++++ RECORDS FOR THE TASK ++++
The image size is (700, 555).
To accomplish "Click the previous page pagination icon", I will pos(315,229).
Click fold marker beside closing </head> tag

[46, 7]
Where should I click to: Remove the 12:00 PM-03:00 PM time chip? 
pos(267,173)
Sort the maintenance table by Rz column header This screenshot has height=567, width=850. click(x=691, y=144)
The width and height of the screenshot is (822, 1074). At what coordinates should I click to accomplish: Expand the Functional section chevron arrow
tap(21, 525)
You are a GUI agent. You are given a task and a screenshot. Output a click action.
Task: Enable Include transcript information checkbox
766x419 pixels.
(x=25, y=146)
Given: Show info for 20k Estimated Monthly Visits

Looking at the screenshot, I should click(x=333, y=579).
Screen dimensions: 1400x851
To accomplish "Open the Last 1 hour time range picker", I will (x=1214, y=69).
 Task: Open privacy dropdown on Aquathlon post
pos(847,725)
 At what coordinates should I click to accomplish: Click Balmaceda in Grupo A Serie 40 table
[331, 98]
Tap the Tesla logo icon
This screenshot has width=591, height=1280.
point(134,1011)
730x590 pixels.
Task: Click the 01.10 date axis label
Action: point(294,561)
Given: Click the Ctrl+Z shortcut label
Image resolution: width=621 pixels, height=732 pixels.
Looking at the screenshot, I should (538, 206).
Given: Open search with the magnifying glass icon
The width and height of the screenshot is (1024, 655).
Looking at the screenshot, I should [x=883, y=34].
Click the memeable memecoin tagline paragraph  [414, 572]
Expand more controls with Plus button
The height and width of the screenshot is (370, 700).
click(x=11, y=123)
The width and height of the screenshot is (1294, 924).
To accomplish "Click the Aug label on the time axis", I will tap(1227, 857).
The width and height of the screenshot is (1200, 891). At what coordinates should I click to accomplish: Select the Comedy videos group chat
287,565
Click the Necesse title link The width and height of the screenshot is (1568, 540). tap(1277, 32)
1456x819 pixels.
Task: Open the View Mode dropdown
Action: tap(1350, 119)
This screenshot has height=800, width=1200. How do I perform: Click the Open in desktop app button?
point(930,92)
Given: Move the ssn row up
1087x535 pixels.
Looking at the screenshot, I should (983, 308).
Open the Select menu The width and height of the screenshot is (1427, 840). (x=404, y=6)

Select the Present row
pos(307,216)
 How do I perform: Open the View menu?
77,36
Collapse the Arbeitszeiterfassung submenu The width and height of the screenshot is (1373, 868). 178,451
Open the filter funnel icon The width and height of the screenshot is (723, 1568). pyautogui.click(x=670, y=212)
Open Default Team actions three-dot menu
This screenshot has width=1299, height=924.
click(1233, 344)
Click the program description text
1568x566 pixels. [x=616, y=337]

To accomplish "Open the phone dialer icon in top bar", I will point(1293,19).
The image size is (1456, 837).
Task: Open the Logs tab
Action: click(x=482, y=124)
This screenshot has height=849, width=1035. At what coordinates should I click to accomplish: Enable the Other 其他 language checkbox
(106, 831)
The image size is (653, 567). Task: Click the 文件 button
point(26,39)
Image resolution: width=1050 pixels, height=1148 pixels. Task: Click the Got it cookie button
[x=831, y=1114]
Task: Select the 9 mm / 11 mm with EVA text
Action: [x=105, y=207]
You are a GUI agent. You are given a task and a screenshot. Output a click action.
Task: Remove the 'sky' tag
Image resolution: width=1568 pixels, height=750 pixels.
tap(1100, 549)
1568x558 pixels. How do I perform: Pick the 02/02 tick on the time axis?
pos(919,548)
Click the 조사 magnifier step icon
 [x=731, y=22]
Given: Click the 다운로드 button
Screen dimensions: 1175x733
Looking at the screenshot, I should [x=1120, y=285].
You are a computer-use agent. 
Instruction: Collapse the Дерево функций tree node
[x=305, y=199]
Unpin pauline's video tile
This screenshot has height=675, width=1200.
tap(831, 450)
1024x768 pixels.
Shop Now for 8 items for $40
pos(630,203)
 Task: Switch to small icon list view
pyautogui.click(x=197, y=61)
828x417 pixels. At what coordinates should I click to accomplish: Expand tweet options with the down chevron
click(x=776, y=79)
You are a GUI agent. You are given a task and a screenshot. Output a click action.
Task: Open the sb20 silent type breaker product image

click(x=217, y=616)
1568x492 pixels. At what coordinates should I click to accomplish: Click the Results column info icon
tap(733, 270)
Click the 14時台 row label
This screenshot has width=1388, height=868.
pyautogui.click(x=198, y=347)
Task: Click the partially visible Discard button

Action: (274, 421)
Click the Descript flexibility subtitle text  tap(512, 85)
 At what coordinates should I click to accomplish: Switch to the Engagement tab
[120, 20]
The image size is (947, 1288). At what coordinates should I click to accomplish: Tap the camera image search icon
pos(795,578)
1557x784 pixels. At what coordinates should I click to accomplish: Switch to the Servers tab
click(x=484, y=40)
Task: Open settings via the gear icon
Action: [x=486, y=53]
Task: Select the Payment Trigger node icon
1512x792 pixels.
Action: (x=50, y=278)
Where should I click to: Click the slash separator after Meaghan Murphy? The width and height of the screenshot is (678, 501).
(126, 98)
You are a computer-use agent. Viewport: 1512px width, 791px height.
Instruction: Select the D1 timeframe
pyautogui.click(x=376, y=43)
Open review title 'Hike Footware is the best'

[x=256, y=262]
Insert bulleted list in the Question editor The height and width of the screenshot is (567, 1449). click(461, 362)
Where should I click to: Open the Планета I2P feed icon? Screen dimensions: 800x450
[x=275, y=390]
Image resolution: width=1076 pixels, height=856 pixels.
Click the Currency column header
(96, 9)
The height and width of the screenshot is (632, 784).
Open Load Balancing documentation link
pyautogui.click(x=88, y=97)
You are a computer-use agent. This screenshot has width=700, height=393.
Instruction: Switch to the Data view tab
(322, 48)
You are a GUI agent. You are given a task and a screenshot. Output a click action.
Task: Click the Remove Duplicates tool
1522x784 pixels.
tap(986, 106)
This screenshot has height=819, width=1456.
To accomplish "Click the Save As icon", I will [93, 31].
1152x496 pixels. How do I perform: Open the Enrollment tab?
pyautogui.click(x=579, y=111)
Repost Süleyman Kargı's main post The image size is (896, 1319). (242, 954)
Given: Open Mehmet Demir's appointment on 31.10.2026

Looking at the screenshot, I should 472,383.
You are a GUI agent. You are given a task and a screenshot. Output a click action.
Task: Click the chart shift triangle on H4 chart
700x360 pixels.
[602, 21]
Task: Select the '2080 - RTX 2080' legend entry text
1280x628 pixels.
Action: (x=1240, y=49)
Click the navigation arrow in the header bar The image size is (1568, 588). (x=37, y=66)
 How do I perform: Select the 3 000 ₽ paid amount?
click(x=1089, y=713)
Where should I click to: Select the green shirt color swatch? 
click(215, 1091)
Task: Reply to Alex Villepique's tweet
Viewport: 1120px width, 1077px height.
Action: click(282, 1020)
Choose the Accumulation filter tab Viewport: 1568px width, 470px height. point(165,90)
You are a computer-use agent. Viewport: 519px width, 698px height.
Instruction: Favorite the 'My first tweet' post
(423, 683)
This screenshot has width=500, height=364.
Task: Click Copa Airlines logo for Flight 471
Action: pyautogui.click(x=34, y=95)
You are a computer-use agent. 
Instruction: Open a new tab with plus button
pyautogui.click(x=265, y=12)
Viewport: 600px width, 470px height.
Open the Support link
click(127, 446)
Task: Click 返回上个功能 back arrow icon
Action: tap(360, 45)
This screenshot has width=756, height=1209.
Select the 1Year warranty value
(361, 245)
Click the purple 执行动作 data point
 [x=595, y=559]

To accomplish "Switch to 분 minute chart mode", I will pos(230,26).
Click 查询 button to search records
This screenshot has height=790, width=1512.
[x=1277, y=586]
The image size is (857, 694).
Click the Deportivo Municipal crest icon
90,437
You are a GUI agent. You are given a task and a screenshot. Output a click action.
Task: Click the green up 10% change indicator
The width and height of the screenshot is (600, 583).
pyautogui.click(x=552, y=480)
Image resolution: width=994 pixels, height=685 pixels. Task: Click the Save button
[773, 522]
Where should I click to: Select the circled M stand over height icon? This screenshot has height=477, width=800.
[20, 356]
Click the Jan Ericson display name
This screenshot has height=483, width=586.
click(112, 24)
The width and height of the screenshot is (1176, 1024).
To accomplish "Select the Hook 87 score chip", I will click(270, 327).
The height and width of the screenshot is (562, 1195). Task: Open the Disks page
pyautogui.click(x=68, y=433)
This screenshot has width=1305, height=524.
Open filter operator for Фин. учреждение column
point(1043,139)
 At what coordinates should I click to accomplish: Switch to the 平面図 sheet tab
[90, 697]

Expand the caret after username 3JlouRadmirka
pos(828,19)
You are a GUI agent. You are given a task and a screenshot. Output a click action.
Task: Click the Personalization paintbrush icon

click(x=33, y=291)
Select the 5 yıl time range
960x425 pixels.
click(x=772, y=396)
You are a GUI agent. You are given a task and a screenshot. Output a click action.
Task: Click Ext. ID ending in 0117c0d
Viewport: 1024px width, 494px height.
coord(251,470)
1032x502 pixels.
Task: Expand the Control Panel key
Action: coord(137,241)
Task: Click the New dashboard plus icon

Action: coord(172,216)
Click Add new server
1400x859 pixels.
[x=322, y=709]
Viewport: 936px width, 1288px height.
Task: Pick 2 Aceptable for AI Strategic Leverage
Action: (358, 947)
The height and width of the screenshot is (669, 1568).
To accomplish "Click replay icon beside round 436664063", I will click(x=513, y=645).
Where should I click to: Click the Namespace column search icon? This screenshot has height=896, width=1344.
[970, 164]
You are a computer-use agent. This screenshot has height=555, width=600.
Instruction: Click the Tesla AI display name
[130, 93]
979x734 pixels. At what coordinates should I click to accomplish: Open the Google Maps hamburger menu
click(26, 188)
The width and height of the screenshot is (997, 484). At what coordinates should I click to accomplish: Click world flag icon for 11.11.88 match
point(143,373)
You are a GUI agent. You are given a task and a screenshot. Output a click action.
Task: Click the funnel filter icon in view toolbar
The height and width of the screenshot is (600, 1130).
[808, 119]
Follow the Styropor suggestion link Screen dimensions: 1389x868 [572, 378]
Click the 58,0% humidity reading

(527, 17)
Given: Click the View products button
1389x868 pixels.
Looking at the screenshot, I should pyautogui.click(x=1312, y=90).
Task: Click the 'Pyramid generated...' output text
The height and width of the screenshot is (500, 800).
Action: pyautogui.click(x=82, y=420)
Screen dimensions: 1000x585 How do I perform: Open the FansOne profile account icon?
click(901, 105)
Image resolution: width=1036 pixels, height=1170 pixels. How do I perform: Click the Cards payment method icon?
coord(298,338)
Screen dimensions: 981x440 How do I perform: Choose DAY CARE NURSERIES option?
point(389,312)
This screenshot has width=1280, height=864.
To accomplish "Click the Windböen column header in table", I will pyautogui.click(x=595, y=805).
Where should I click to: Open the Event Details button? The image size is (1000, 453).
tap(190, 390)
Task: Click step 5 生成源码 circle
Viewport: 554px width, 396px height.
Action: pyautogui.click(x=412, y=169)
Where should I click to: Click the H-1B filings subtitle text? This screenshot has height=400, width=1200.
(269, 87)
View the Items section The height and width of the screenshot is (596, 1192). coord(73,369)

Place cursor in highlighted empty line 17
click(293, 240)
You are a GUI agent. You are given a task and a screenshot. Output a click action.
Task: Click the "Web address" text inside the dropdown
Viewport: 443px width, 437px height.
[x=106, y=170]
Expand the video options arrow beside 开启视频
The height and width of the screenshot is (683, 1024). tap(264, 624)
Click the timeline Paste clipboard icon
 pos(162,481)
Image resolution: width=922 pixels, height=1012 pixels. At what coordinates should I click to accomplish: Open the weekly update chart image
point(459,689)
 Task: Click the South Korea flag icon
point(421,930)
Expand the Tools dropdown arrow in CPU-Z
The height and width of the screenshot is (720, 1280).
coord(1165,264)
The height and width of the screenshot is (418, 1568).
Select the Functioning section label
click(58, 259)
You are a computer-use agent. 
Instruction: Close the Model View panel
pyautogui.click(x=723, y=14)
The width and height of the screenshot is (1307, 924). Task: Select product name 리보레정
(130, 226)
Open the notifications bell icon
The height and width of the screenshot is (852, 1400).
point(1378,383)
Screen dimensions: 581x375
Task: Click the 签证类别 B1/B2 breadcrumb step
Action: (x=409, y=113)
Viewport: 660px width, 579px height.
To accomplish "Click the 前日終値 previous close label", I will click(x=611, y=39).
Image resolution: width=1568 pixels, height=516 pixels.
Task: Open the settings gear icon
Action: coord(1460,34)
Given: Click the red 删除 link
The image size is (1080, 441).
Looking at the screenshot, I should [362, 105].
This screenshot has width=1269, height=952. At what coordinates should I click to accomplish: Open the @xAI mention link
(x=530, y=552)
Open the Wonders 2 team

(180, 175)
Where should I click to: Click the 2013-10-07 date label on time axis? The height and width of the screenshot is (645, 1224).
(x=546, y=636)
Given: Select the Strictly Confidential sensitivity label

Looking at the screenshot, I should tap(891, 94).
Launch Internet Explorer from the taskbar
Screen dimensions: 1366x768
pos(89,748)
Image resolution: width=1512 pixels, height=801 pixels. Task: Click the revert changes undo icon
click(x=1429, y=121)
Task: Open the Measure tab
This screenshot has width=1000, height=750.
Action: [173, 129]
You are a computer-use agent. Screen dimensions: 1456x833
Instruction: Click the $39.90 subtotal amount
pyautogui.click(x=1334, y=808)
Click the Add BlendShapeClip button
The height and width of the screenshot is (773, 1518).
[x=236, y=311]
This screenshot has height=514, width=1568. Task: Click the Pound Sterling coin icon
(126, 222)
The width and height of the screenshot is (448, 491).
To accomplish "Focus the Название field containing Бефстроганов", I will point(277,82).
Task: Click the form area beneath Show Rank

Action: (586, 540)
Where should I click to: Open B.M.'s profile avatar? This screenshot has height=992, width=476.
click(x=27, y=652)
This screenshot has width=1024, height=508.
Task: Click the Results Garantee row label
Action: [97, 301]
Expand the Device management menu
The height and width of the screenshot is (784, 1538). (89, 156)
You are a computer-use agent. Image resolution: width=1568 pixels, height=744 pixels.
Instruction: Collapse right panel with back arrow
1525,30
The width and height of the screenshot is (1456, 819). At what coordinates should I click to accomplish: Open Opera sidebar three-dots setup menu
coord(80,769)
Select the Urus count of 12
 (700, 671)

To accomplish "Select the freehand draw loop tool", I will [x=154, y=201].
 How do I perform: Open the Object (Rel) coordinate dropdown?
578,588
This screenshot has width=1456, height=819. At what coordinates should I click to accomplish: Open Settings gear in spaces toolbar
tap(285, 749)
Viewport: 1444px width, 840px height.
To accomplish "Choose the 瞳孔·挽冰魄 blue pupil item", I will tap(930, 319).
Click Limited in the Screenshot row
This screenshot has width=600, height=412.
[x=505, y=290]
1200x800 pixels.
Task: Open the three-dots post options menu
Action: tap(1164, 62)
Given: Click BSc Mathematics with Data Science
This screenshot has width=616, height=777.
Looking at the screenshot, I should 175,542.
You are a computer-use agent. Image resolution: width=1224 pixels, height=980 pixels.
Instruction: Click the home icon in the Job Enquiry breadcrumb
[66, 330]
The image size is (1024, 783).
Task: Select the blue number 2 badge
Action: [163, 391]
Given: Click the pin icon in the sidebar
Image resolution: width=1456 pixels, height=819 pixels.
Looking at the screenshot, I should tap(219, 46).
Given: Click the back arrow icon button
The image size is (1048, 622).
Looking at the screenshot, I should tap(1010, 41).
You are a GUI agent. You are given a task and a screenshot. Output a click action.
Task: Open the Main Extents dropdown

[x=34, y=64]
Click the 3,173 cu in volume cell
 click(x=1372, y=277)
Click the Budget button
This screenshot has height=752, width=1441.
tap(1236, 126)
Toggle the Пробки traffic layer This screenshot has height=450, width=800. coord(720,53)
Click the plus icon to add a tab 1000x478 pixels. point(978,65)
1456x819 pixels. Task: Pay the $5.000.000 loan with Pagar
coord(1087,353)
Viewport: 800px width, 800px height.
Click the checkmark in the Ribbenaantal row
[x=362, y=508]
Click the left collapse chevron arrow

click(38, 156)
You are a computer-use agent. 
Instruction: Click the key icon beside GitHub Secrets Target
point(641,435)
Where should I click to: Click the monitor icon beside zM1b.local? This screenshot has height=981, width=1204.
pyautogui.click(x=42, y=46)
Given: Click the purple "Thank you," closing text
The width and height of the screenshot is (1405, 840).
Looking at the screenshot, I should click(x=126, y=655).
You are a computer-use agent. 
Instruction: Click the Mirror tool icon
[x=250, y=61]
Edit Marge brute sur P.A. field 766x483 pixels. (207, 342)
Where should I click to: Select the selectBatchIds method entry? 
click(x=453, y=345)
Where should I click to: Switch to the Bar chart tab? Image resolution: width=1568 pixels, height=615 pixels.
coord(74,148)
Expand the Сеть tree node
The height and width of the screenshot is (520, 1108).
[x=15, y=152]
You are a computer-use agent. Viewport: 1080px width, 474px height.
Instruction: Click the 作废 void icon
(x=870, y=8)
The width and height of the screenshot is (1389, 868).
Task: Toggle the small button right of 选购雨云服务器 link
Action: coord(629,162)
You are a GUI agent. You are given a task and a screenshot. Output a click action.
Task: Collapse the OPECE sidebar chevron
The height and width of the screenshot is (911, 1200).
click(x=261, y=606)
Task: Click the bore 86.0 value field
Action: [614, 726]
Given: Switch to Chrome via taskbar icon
++++
Rewrite the stretch of entries from the line containing "Collapse the Arbeitszeiterfassung" through the line containing "1568x566 pixels. [x=616, y=337]" as a JSON list of strings, with one string per line and no blank lines.

CORRECT RESPONSE –
[
  "Collapse the Arbeitszeiterfassung submenu The width and height of the screenshot is (1373, 868). 178,451",
  "Open the filter funnel icon The width and height of the screenshot is (723, 1568). pyautogui.click(x=670, y=212)",
  "Open Default Team actions three-dot menu",
  "This screenshot has width=1299, height=924.",
  "click(1233, 344)",
  "Click the program description text",
  "1568x566 pixels. [x=616, y=337]"
]